**** Source records ****

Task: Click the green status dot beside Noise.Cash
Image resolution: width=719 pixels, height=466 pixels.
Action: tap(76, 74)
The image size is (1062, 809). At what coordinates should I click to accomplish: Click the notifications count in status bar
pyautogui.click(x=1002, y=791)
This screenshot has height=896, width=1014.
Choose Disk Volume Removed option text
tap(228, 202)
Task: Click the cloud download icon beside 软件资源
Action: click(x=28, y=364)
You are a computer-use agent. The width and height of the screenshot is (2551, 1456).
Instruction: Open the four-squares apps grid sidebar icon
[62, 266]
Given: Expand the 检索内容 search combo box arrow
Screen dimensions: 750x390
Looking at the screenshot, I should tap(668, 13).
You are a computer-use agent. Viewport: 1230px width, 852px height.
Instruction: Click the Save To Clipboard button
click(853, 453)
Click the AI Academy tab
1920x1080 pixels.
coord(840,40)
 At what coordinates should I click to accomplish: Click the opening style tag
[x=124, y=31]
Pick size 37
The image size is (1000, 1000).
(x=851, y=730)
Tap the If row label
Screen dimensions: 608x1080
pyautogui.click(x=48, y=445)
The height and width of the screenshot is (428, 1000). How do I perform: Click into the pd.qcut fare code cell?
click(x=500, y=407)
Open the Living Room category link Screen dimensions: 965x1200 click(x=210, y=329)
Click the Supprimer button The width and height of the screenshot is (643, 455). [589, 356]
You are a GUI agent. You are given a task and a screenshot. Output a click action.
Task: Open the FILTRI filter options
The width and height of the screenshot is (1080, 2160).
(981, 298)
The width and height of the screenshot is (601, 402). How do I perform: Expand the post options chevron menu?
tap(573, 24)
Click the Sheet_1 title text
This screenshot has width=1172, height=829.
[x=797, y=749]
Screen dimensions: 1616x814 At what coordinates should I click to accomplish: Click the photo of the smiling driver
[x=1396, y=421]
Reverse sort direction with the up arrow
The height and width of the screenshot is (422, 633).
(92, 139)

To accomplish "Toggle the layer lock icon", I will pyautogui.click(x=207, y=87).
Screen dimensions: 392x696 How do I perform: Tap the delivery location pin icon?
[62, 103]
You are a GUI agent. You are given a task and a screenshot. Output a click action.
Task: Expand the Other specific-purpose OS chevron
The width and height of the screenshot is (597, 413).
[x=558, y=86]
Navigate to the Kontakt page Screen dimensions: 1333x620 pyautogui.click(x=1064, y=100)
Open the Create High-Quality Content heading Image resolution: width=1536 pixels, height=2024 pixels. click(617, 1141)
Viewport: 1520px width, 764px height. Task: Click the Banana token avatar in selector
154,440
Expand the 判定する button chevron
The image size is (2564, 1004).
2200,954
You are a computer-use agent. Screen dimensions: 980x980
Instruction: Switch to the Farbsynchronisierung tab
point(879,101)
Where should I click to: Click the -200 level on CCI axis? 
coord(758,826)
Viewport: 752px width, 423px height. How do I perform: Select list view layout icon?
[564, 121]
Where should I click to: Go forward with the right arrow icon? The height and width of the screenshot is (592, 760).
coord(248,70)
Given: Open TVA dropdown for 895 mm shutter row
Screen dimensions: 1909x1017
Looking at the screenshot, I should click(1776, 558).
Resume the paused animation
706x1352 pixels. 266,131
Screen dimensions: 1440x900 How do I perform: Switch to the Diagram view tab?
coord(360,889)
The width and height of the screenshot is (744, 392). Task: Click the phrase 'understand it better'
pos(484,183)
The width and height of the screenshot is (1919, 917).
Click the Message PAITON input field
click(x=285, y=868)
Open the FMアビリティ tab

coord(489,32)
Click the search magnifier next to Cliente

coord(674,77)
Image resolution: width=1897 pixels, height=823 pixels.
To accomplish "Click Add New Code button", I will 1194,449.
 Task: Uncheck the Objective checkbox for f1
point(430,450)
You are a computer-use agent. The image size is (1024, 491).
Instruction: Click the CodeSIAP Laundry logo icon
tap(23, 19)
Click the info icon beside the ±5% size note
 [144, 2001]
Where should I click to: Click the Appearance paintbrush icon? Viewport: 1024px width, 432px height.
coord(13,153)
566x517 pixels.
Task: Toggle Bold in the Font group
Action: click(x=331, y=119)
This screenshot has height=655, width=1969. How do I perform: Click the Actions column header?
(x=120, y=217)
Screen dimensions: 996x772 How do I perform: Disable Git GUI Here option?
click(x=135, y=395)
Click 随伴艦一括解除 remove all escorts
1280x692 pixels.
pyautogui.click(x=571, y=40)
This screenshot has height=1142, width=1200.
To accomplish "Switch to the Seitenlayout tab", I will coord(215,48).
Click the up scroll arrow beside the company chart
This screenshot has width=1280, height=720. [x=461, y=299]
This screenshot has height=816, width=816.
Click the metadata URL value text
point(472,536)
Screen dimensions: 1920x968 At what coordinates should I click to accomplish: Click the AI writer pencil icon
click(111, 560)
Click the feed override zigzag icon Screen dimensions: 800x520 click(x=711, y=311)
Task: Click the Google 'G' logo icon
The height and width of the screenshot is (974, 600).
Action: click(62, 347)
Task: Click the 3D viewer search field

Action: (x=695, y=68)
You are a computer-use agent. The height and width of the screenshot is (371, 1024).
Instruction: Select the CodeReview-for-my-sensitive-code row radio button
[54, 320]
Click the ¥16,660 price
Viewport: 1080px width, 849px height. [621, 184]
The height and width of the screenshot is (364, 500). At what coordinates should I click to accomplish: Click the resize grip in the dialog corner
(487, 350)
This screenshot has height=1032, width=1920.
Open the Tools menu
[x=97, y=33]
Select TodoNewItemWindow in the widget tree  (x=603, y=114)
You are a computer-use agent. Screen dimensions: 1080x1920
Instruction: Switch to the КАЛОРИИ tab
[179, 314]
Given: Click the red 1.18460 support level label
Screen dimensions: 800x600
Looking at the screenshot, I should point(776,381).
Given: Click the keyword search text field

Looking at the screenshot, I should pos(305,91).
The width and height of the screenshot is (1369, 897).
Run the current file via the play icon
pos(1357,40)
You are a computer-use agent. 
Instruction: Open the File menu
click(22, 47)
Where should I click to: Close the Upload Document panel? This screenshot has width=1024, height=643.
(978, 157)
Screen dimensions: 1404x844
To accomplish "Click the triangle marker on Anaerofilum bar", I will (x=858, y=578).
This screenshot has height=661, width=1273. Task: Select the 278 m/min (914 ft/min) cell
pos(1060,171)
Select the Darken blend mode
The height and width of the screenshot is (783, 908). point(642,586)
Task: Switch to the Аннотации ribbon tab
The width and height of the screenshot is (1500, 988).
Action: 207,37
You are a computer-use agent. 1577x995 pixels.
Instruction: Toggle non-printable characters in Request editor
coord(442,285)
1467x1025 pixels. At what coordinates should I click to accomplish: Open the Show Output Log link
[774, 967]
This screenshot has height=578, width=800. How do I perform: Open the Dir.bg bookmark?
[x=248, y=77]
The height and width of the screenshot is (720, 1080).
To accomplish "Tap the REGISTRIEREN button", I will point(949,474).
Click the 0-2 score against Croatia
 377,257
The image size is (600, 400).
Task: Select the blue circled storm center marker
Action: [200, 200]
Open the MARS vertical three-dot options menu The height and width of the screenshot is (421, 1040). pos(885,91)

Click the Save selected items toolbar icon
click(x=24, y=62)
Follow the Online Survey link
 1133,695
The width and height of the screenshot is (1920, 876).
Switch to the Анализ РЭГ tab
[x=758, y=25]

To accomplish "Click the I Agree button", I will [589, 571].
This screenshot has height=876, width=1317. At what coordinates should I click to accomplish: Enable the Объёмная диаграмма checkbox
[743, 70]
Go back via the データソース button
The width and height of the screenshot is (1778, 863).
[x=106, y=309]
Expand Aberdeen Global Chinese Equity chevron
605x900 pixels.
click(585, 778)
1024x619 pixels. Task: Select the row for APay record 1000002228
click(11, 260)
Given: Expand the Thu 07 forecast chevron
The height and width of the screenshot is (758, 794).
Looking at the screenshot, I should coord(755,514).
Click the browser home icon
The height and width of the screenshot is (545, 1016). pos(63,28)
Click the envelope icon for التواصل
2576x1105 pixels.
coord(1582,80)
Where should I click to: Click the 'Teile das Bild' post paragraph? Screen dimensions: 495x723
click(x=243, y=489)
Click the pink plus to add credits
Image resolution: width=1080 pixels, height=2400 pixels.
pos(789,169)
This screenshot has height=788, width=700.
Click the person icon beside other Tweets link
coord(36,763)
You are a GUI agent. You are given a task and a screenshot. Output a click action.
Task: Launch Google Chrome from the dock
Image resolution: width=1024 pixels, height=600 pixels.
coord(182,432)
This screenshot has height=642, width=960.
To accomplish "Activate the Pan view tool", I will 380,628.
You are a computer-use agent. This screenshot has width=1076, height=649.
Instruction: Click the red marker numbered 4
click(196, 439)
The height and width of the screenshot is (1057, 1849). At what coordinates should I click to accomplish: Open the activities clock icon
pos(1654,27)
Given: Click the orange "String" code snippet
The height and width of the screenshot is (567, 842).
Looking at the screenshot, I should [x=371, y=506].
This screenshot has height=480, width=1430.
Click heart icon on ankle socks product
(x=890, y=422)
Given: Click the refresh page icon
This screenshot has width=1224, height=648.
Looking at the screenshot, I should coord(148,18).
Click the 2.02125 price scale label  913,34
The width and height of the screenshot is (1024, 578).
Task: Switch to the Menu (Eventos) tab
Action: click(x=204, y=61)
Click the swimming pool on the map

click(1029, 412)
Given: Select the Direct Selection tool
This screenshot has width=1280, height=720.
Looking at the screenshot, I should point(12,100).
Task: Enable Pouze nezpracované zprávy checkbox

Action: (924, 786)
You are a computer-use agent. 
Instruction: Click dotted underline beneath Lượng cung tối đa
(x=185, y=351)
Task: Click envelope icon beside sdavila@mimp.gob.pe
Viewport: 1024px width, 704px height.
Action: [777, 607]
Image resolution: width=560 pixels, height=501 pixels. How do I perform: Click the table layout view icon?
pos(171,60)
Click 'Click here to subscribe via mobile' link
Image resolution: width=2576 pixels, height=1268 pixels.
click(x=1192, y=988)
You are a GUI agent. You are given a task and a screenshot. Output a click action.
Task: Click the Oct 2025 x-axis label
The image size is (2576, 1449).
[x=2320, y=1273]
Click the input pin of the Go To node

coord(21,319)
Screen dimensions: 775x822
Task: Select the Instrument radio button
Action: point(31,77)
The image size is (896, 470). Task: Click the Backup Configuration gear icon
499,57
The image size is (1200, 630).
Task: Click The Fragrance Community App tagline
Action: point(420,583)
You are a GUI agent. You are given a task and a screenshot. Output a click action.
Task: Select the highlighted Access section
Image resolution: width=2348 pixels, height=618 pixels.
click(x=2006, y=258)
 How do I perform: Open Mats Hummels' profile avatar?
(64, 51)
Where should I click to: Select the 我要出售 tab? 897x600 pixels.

****

Look through the entries above and quote exactly the lines from the line with "Pick size 37" to the line with "Click the Supprimer", counting both of those lines.

Pick size 37
The image size is (1000, 1000).
(x=851, y=730)
Tap the If row label
Screen dimensions: 608x1080
pyautogui.click(x=48, y=445)
The height and width of the screenshot is (428, 1000). How do I perform: Click into the pd.qcut fare code cell?
click(x=500, y=407)
Open the Living Room category link Screen dimensions: 965x1200 click(x=210, y=329)
Click the Supprimer button The width and height of the screenshot is (643, 455). [589, 356]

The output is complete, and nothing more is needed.